ラックは12月9日、これまでのセキュリティ監視センターJSOCの事業を大きく転換する次世代のJSOC事業戦略と、新サービス「マネージド・セキュリティ・サービス xPDR監視・運用サービス」の提供開始を発表した。その概要は以下のとおり。

■次世代JSOC事業戦略

1.技術戦略

AIと脅威インテリジェンスを活用することで、誤検知・過検知を排除し、本当に対処すべき脅威を検出する。また付加価値として、ラック独自の脅威インテリジェンス「JLIST」、独自の検知ルール「JRULE」、緊急対応が必要な際の「サイバー119によるインシデントレスポンス」を活用することで、予防から検知、インシデント対応までの流れを一括してマネージすることが可能になる。

2.サービスオペレーション戦略

従来の「監視」とマネージドサービスを中心とする体制を刷新し、積極的な予防と防御を提供できる体制を構築する。その中心として、新たに統合型マネージドサービス「マネージド・セキュリティ・サービス xPDR監視・運用サービス」(略称:JSOC xPDR)を提供し、脅威の予測、検知、対応を一体化させ、顧客のニーズに対応する。

3.人材育成戦略

AIやクラウドセキュリティ、脅威インテリジェンスに関するスキル強化だけでなく、実際のインシデント対応に適応できる実践経験を伴う教育を徹底。また、国際的視点を持つ人材を採用育成し、グローバルな脅威に対応できる体制も構築する。

■次世代サービス「JSOC xPDR」の特徴

1.Microsoft 365を中心とするMicrosoft製品の監視に対応

従来のファイアウォール、IDS/IPS、WAFの監視に加え、企業のクラウド型業務アプリケーションとして普及しているMicrosoft 365のセキュリティ製品であるMicrosoft 365 E3/E5に標準対応することで、カスタマイズの手間をかけず、クラウド環境を含む業務アプリケーション全体に対するセキュリティ監視を実現する。

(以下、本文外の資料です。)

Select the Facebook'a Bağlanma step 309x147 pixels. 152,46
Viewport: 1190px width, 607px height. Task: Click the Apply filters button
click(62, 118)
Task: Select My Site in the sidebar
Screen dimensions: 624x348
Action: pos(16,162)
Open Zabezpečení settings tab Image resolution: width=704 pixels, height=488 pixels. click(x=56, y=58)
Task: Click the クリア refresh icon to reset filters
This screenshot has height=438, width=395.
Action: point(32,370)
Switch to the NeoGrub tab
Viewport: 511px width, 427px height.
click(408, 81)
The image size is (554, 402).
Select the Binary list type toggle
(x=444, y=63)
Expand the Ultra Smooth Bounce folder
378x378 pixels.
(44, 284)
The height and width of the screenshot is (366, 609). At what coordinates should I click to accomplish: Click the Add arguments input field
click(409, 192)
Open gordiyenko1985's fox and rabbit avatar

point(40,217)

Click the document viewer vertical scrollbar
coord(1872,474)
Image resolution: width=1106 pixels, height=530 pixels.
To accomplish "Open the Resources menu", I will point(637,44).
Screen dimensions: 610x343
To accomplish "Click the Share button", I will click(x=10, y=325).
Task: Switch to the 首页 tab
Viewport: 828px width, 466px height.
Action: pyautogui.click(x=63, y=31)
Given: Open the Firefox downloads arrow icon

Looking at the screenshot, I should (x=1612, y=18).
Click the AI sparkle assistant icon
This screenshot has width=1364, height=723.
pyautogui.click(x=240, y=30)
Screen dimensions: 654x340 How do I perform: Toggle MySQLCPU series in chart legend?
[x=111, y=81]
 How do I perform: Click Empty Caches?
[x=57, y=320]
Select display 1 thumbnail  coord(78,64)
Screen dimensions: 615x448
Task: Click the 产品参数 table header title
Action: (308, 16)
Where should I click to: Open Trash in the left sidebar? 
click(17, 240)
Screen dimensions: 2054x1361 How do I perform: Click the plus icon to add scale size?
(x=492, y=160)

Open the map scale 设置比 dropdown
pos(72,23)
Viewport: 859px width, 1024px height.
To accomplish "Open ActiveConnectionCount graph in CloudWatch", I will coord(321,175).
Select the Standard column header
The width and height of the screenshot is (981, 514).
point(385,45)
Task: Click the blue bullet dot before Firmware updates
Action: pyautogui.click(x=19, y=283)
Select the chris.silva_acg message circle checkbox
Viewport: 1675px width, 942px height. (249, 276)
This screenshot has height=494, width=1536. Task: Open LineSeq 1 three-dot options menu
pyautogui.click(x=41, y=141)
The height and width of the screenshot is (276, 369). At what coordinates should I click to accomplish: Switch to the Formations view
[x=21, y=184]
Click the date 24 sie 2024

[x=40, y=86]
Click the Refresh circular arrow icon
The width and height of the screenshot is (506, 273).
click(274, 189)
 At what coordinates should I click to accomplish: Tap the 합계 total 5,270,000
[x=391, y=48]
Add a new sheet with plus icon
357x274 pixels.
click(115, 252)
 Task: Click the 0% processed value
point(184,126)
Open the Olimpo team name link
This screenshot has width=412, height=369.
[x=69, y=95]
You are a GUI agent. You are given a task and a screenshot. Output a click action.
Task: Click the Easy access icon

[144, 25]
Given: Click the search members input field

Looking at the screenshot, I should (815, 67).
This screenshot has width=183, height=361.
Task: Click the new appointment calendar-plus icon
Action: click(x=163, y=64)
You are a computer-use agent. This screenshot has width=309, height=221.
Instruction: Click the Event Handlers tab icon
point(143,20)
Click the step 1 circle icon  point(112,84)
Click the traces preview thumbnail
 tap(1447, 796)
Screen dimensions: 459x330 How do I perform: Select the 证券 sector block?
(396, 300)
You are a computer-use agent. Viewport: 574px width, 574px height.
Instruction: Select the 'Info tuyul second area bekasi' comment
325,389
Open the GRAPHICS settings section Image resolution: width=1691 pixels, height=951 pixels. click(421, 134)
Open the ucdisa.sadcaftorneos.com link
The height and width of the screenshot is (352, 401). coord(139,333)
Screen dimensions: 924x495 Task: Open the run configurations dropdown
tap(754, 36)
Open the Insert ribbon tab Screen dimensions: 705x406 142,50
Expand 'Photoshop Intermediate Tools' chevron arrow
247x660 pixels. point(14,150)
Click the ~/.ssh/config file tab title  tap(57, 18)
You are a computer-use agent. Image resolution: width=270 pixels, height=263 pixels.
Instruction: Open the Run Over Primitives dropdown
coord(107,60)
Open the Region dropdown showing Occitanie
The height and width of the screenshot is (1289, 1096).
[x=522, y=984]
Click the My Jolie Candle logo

2.ゼロトラスト関連ソリューションを追加可能な柔軟な拡張性

これまでゼロトラスト環境のセキュリティ監視を実現するには、顧客の希望に合わせて個別のカスタマイズが必要だったが、ゼロトラストを実現するSASE、EDR、IDaaSなどのサードパーティ製品の監視にも対応する。

3.統合的なシステム管理

Microsoft Sentinelに全てのログを集約する、または既存のセキュリティ監視とMicrosoft Sentinelを任せることで、共通の管理インターフェースを提供し、真の統合的SOCを実現。